NOTE: You'll notice that these are the exact same prompt templates we used from the Pythonic RAG Notebook in Week 1 Day 2!

Following that - we can create the Python Class definition for our RAG pipeline - or chain, as we'll refer to it in the rest of this walkthrough.

Let's look at the definition first:

class RetrievalAugmentedQAPipeline:
    def __init__(self, llm: ChatOpenAI(), vector_db_retriever: VectorDatabase) -> None:
        self.llm = llm
        self.vector_db_retriever = vector_db_retriever

    async def arun_pipeline(self, user_query: str):
        ### RETRIEVAL
        context_list = self.vector_db_retriever.search_by_text(user_query, k=4)

        context_prompt = ""
        for context in context_list:
            context_prompt += context[0] + "\n"

        ### AUGMENTED
        formatted_system_prompt = system_role_prompt.create_message()

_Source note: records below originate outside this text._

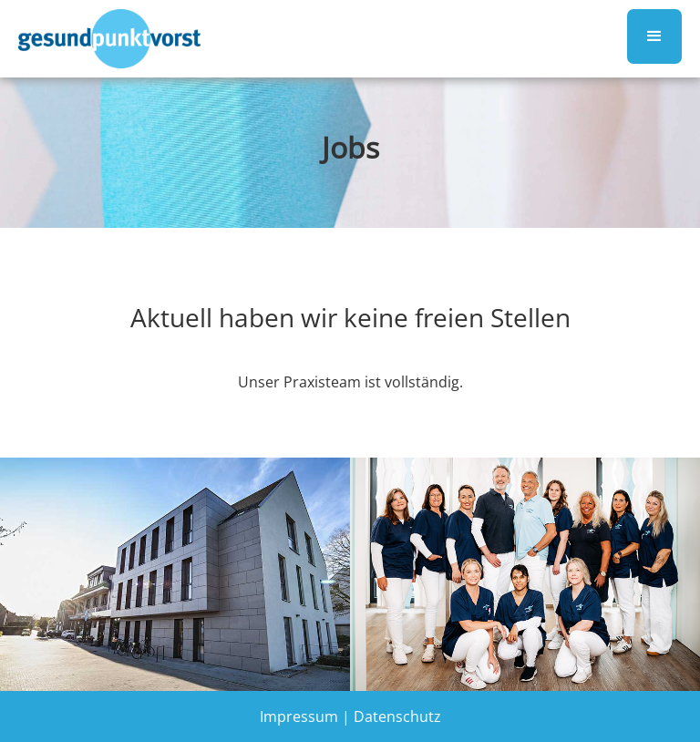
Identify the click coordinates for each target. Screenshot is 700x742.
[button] (654, 36)
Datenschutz (397, 716)
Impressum (299, 716)
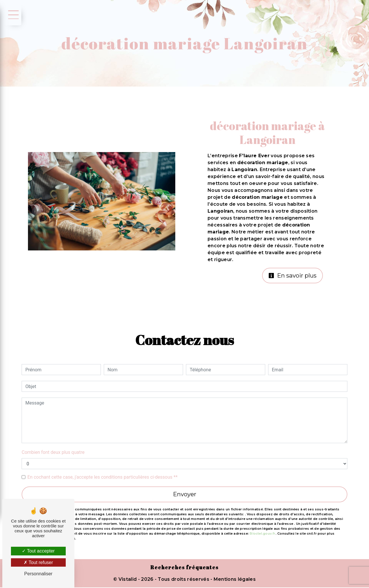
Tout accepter (38, 551)
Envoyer (184, 495)
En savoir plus (292, 276)
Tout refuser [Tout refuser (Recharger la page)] (38, 562)
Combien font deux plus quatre (53, 452)
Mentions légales (234, 580)
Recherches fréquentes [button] (184, 568)
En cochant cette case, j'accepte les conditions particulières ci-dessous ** (102, 477)
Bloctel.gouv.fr (262, 534)
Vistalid (128, 580)
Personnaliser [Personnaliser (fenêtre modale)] (38, 574)
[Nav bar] (12, 14)
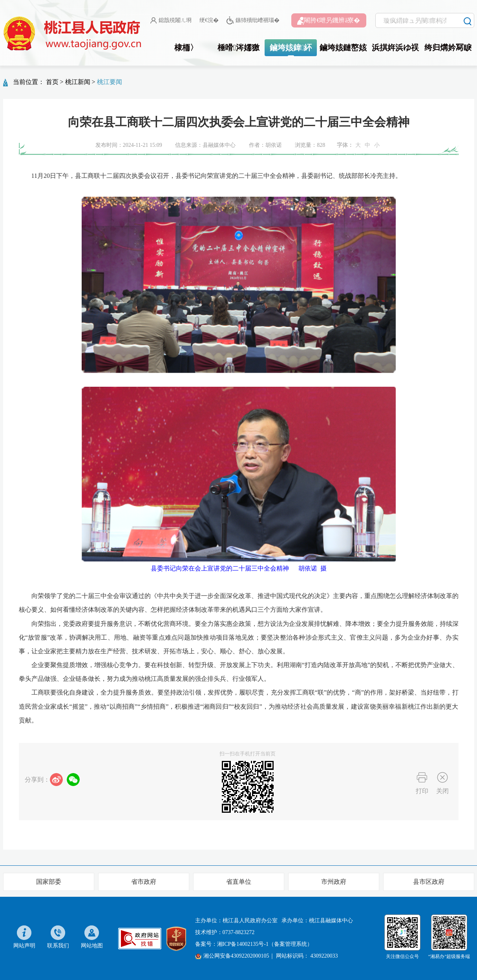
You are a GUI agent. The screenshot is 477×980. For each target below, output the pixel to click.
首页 (52, 82)
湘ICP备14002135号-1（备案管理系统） (265, 944)
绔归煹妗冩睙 (448, 48)
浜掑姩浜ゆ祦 (395, 48)
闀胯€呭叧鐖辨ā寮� (329, 21)
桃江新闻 (78, 82)
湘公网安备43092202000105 (232, 956)
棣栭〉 (186, 48)
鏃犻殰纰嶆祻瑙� (253, 20)
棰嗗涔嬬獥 (238, 48)
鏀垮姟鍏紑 (291, 48)
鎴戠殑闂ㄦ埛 (171, 20)
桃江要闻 (110, 82)
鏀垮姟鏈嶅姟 (343, 48)
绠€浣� (209, 20)
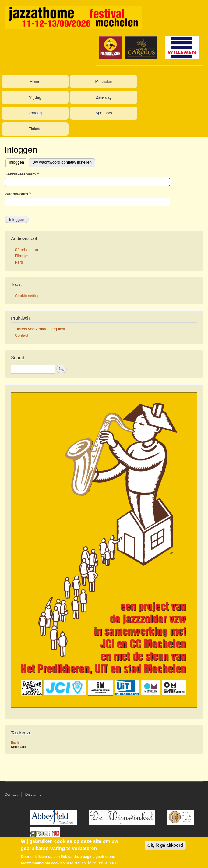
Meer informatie (103, 863)
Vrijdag (35, 97)
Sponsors (104, 113)
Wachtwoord (16, 194)
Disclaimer (34, 795)
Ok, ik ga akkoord (165, 845)
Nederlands (19, 747)
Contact (22, 335)
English (16, 742)
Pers (19, 262)
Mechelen (103, 82)
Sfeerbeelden (26, 250)
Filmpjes (22, 256)
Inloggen (16, 162)
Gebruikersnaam (20, 174)
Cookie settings (28, 296)
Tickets (35, 129)
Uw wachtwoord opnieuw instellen (62, 162)
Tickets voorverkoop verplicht (40, 329)
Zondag (35, 113)
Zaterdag (104, 97)
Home (35, 82)
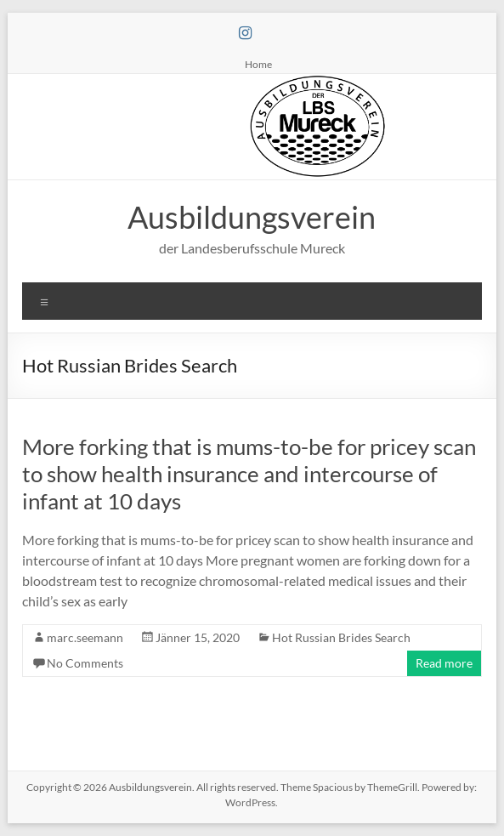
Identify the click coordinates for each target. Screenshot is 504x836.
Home (258, 64)
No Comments (85, 663)
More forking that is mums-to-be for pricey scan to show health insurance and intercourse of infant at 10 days (249, 474)
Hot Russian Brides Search (341, 637)
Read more (444, 663)
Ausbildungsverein (252, 217)
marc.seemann (85, 637)
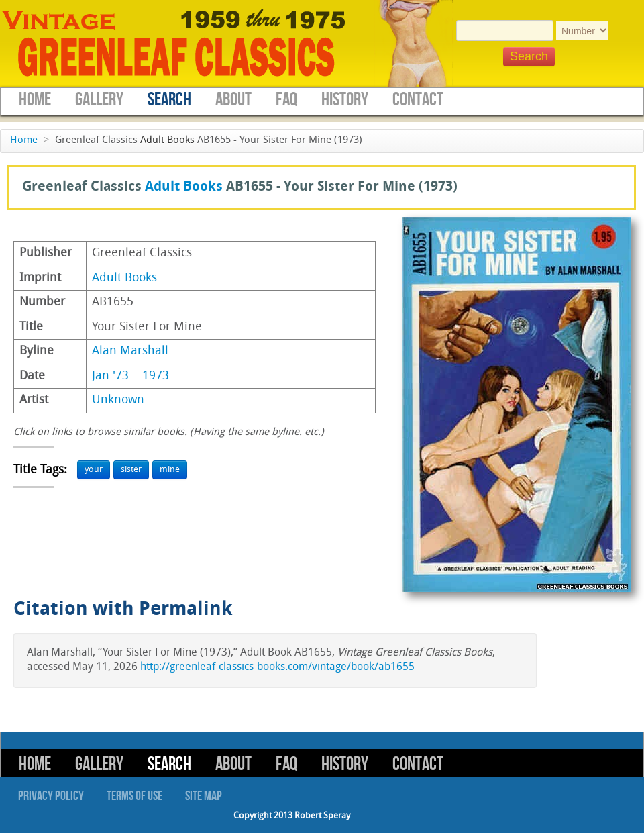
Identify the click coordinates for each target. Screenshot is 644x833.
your (93, 469)
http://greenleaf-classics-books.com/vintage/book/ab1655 (277, 667)
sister (131, 469)
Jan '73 (110, 376)
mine (170, 469)
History (345, 99)
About (233, 99)
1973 (156, 376)
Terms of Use (134, 796)
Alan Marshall (130, 351)
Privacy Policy (51, 796)
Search (169, 99)
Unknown (118, 400)
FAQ (286, 99)
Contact (418, 99)
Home (35, 99)
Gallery (99, 99)
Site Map (203, 796)
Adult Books (167, 140)
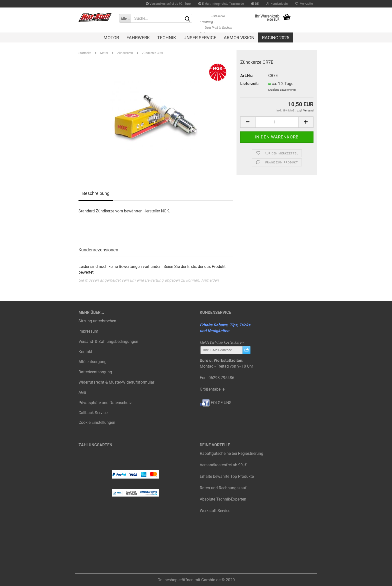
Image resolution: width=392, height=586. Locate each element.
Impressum (88, 331)
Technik (166, 37)
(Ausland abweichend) (282, 90)
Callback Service (93, 413)
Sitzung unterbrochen (97, 321)
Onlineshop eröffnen (176, 580)
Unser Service (200, 37)
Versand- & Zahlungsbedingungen (108, 341)
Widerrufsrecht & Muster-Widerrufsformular (116, 382)
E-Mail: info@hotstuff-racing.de (221, 4)
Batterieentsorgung (95, 372)
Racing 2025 (276, 37)
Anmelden (210, 280)
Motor (111, 37)
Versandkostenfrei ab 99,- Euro (168, 4)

        formatted_user_prompt = user_role_prompt.create_message(question=user_query, context=context_prompt)


        ### GENERATION
        async def generate_response():
            async for chunk in self.llm.astream([formatted_system_prompt, formatted_user_prompt]):
                yield chunk

        return {"response": generate_response(), "context": context_list}

Notice a few things:

  1. We have modified this RetrievalAugmentedQAPipeline from the initial notebook to support streaming.
  2. In essence, our pipeline is chaining a few events together:
    1. We take our user query, and chain it into our Vector Database to collect related chunks
    2. We take those contexts and our user's questions and chain them into the prompt templates
    3. We take that prompt template and chain it into our LLM call
    4. We chain the response of the LLM call to the user
  3. We are using a lot of async again!

QUESTION #1:

Why do we want to support streaming? What about streaming is important, or useful?